WORK REQUEST
Would you please copy each line of the data in which the string "computer" occurs?

Collected data entries
╔══

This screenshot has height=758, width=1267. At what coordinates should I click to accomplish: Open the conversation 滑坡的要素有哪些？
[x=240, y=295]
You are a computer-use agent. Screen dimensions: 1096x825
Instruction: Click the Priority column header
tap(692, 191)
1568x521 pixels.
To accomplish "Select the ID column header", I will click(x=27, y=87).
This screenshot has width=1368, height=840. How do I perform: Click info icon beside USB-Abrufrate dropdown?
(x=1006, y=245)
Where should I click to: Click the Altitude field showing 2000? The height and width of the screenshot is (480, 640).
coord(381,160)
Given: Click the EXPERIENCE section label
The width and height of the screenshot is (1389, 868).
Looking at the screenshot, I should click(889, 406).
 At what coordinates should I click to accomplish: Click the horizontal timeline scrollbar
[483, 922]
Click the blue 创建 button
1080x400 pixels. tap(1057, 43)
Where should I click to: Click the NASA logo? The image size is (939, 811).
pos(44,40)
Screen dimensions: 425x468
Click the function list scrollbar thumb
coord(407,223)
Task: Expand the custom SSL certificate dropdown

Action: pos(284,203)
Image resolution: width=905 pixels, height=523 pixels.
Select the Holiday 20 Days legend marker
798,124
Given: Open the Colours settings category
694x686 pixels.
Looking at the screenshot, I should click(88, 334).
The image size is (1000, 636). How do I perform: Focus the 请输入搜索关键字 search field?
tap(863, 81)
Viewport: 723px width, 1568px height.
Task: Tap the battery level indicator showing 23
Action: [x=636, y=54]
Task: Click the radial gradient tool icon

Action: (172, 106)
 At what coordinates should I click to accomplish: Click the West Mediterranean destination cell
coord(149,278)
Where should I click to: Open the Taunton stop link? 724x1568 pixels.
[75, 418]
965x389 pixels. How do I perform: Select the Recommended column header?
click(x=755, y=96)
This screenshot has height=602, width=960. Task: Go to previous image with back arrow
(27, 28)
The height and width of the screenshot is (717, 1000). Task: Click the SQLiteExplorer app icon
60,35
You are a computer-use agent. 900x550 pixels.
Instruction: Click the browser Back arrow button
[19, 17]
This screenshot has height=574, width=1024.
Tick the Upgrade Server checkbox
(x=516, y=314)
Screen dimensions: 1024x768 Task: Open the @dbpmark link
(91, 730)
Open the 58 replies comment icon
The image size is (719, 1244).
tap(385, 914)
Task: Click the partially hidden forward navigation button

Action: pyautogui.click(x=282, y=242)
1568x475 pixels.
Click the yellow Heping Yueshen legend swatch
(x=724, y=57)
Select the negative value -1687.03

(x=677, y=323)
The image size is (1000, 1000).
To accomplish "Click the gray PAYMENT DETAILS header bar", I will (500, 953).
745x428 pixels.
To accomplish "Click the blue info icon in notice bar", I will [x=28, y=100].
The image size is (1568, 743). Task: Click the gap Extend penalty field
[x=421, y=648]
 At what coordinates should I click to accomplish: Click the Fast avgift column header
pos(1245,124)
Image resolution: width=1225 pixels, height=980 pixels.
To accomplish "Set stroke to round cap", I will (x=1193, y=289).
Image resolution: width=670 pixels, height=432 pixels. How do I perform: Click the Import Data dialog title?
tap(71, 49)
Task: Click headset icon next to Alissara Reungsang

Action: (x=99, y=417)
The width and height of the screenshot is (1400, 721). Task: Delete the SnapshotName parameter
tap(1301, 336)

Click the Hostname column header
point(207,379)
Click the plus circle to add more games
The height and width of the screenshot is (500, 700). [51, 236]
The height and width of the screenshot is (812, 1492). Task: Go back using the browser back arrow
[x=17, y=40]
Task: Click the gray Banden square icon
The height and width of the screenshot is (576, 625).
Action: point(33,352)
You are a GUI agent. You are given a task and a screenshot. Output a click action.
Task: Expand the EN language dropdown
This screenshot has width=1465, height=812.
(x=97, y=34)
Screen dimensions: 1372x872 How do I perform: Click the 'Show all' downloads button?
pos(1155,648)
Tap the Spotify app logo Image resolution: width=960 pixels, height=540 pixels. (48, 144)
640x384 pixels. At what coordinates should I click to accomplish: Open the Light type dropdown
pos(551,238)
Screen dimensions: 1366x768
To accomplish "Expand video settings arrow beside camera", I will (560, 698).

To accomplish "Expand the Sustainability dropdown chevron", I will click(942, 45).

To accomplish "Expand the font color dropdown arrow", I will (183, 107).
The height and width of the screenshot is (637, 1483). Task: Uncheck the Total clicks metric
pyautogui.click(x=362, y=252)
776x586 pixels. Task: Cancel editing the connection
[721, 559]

╚══

TASK OUTPUT
You are a computer-use agent. Screen dimensions: 1096x825
You are a computer-use agent. 900x550 pixels.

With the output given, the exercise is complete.